= Required action =
Find the lines of the material below that include the string "computer", then copy each one.

= Information shown =
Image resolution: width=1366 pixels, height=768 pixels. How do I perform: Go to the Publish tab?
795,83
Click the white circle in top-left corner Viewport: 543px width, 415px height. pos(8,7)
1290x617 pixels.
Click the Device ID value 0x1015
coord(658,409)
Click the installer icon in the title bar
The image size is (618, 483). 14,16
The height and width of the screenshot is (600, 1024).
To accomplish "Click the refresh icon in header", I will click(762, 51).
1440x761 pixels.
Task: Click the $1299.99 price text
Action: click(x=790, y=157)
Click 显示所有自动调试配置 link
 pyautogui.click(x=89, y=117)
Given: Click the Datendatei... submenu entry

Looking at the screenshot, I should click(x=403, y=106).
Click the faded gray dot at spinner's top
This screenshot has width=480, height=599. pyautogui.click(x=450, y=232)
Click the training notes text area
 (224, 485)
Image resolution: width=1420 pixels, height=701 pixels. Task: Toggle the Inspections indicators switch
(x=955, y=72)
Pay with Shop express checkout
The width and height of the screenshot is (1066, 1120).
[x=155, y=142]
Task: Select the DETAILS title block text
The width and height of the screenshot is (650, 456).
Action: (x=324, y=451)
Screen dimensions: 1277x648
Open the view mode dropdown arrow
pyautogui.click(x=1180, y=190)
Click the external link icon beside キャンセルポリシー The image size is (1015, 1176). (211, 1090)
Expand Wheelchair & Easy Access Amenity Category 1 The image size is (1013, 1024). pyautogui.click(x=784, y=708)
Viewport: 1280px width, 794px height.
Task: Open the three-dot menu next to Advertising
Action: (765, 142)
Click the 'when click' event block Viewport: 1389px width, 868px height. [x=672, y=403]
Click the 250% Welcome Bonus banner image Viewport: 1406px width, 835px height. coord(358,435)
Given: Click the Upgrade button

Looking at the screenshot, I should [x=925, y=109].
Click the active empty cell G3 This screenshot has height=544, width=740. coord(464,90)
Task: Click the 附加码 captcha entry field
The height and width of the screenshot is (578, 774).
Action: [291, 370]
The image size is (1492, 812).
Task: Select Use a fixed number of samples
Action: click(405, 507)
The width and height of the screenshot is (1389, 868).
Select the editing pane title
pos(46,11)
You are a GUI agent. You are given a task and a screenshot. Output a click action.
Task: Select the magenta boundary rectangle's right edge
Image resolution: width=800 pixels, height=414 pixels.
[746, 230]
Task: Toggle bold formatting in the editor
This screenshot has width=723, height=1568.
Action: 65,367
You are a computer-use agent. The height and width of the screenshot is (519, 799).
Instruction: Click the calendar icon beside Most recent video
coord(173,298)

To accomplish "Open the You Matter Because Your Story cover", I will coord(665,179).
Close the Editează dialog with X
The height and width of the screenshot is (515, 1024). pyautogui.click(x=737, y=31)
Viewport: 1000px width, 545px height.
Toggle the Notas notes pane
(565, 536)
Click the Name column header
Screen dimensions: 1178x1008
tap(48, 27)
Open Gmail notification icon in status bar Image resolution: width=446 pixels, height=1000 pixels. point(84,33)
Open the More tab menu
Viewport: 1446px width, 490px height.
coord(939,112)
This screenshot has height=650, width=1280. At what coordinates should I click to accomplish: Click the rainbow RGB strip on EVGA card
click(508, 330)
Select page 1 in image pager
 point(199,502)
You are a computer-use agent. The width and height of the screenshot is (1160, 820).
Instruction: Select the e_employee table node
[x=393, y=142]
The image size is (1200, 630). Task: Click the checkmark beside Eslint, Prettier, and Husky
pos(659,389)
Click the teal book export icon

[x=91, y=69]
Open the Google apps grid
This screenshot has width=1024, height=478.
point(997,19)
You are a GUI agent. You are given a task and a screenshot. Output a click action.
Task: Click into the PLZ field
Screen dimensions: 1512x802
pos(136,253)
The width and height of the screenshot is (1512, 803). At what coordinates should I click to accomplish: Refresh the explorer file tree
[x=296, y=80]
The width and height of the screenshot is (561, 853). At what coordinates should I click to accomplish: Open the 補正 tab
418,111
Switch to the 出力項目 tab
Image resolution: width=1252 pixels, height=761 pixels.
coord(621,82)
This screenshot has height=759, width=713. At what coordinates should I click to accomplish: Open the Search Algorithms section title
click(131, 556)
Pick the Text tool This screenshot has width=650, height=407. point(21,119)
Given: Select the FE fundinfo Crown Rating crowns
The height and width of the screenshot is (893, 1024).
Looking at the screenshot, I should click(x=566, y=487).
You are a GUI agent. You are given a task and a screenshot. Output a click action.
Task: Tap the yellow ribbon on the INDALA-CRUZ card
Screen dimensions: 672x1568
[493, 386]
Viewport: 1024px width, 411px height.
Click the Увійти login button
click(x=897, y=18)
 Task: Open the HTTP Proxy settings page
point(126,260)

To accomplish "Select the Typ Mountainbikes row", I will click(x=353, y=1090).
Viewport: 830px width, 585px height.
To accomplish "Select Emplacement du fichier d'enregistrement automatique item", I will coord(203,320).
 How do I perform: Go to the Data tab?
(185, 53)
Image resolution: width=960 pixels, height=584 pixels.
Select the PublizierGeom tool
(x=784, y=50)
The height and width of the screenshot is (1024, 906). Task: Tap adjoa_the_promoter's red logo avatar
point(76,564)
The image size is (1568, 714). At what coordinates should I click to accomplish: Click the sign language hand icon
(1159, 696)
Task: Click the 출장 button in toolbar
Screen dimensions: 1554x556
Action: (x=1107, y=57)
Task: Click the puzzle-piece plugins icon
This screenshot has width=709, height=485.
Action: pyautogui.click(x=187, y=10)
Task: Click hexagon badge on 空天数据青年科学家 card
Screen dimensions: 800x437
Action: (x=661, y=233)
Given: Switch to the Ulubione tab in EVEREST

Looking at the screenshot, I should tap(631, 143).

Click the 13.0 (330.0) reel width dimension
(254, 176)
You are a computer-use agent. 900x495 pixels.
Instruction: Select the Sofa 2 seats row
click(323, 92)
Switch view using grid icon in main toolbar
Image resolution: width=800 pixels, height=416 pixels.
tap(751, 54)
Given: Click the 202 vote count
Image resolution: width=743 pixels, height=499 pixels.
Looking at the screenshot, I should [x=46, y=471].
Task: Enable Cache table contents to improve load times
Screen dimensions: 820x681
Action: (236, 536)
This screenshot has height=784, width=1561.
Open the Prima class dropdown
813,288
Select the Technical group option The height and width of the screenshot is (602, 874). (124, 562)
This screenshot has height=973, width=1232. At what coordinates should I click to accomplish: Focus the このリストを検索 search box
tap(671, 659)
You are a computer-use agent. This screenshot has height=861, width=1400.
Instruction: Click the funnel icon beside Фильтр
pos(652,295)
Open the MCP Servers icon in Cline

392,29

= Task output =
You are a computer-use agent. The height and width of the screenshot is (519, 799).
You are a computer-use agent. The width and height of the screenshot is (1160, 820).
You are a computer-use agent. 900x495 pixels.
You are a computer-use agent. This screenshot has height=861, width=1400.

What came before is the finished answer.